Other songs include the same kind of phrase, what we might call an implied response:
song 12 (hai:eh ga:ha-ah), 13 (same as previous), 14 (ya:ha-ah), and 15 (hai:eh ga:ha-ah).
Could these songs once have been antiphonal, or are there antiphonal versions of them?
Similarly, in the later Allegany Singers recording (2022) with Jake George singing lead, the group sings a variant that is identical in every way to Dowdy’s song 9, except antiphonal instead of unison. In the later version, all the repeated phrases are sung as call and response, where Dowdy had the groups sing both call and response together.
In response to my questions about these different versions, Bill said It’s just a different way of singing it.
Variation like this depends on who the teachers are.
It also depends on the other singers: if they know the songs well, they could certainly
jump in
on the responses.
After all, sometimes the songs have to be sung by a single singer without antiphonal
responses, for example when Bill does a presentation without other singers, or when
Jesse Cornplanter recorded Corn Dance for William Fenton.
Conclusions and Questions
The Corn Dance songs contrast with each other in different aspects:
- following the melodic pattern of song 1 vs. 2
minor
vs.major
pitch collections- different three-phrase vs. four-phrase structures
- call-and-response vs. unison
These contrasts become clearest in the case of several hybrid-like songs that combine contrasting elements. Song 11 is the only one that includes both major and minor elements within the same song (music example 3). Dowdy’s songs 6 and 7 present the same melodic and rhythmic material but with different phrase structures and textures: song 6 is in unison with four phrases while song 7 is antiphonal, with three phrases (music examples 4 and 5). Songs 15 and 17 are also closely similar, but song 15 has four phrases and song 17 has three. Since the songs in each of these pairs repeat the same musical ideas, it highlights the other differences between them. The final song begins like a three-phrase song in unison but then ends with a repeated antiphonal section that recalls song 2, reinforcing the contrast between unison and call-and-response textures. The one song with both major and minor emphasizes the principle of contrast that holds elsewhere.

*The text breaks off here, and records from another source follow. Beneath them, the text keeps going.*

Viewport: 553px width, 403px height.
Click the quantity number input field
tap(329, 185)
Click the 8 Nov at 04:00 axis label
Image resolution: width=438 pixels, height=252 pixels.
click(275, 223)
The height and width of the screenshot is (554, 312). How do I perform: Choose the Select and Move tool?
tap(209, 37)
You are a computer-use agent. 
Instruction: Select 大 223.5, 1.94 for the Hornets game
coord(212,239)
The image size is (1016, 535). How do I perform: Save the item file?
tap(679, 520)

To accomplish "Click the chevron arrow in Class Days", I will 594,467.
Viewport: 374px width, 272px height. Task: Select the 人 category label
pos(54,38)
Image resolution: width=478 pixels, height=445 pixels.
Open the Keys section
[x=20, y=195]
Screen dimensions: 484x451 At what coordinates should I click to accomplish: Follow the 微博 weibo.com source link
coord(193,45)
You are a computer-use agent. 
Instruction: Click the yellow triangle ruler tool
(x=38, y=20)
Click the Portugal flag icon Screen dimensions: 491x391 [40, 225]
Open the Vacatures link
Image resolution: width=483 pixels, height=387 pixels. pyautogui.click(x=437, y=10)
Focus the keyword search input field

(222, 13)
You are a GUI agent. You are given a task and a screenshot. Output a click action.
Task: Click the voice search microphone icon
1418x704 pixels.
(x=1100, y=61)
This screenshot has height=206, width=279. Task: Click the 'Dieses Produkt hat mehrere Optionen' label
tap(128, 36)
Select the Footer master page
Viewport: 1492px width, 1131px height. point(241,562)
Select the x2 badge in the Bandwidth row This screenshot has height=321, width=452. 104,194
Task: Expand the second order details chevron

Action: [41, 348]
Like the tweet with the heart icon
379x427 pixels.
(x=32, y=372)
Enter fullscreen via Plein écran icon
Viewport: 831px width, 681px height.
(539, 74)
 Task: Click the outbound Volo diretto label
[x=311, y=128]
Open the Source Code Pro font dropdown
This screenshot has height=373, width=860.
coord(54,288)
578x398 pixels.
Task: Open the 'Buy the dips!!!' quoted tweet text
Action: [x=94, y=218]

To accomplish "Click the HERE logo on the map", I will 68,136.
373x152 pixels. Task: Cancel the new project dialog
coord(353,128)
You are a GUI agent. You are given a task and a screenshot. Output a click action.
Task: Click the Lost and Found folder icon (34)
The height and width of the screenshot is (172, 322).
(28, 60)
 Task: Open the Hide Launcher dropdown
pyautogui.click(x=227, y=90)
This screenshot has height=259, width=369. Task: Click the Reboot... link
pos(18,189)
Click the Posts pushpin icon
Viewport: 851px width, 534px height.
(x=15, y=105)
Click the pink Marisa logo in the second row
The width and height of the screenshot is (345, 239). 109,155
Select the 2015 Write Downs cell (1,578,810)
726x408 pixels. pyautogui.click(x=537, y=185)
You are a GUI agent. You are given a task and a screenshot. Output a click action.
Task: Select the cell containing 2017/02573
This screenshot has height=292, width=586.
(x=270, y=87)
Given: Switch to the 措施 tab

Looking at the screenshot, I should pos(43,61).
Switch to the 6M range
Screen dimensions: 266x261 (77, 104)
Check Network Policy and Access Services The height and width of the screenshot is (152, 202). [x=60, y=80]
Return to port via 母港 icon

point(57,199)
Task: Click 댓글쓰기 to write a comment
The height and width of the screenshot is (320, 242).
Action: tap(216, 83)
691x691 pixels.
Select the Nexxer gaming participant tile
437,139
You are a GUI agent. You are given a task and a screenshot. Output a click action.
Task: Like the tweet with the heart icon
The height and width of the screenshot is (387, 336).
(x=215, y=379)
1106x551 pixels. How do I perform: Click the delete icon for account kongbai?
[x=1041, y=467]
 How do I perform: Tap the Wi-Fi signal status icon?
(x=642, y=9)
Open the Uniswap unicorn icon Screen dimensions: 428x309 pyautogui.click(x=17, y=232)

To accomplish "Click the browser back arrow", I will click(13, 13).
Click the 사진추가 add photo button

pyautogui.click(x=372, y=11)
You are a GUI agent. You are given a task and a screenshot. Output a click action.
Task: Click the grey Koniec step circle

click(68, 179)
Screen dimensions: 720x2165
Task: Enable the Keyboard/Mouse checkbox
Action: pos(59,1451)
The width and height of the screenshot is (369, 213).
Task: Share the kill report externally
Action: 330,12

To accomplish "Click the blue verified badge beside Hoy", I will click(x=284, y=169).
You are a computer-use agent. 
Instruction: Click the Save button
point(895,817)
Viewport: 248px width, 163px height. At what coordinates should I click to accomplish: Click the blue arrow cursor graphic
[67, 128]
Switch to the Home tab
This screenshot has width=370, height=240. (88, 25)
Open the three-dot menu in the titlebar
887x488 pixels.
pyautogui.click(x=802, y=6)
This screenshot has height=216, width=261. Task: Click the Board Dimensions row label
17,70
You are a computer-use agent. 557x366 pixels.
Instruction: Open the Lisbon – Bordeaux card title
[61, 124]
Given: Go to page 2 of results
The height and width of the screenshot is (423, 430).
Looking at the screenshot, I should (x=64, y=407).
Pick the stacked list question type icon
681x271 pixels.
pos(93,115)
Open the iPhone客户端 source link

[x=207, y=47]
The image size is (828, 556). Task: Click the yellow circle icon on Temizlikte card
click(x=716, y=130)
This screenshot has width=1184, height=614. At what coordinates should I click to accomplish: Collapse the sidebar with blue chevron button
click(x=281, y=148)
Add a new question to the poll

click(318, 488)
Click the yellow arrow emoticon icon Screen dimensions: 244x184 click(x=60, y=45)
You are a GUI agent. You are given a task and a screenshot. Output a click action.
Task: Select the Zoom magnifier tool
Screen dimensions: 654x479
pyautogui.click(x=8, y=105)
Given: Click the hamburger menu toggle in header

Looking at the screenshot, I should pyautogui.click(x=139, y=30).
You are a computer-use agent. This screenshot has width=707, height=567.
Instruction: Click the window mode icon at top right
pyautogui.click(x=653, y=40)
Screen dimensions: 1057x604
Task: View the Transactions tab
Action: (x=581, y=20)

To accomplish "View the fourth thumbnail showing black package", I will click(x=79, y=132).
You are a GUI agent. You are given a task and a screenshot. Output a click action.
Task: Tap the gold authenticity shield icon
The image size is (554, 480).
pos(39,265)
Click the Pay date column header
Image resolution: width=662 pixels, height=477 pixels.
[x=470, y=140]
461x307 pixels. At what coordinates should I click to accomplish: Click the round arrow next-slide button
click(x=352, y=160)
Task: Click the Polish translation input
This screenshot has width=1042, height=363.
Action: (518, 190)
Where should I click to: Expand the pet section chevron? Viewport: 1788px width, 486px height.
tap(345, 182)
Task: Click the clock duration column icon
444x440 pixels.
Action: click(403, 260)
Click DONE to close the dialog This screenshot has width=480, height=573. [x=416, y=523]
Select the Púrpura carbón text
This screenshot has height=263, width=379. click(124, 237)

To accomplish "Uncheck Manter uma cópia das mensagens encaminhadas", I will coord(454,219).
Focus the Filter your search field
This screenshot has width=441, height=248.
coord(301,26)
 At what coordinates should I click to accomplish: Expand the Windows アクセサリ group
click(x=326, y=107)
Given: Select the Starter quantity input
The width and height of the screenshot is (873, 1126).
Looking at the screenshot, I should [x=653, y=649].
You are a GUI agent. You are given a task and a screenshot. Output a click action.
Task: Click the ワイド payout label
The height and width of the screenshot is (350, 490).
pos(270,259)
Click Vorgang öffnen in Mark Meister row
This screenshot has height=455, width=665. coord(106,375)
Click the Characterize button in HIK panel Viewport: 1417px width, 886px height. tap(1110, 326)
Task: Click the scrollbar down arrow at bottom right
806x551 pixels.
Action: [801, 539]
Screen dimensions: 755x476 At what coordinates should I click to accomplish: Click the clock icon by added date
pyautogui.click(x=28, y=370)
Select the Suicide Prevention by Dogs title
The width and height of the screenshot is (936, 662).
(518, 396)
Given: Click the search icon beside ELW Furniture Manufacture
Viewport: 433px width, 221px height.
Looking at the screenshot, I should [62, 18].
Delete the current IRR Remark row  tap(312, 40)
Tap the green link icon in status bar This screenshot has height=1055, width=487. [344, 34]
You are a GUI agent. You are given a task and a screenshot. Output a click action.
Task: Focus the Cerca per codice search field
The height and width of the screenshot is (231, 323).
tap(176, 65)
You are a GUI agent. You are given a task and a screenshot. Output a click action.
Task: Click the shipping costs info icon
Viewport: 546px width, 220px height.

With further research, including comparing variant versions and older recordings, it may be possible to use this kind of analysis to identify historical patterns of development among these songs. Could the prevalence of limited-collection, four-pitch songs perhaps be an indication of the age and longevity of Corn Dance? Could this or any other musical feature be used to establish relative dates of different Corn Dance songs?
Is it possible that Corn Dance was originally all antiphonal? Even most of the unison songs contain elements that sound like responses, or feature repetitive phrase endings that may derive from responses. In any case, is the use of call-and-response connected to the idea of the community going out into the fields, similar to Standing Quiver with its concept of going on a journey? Are there vestigial or embedded responses in other Earth Songs that are now sung as unison? Are the antiphonal vs. unison shifts related to Corn Dance’s shifting status as a ceremonial vs. social song?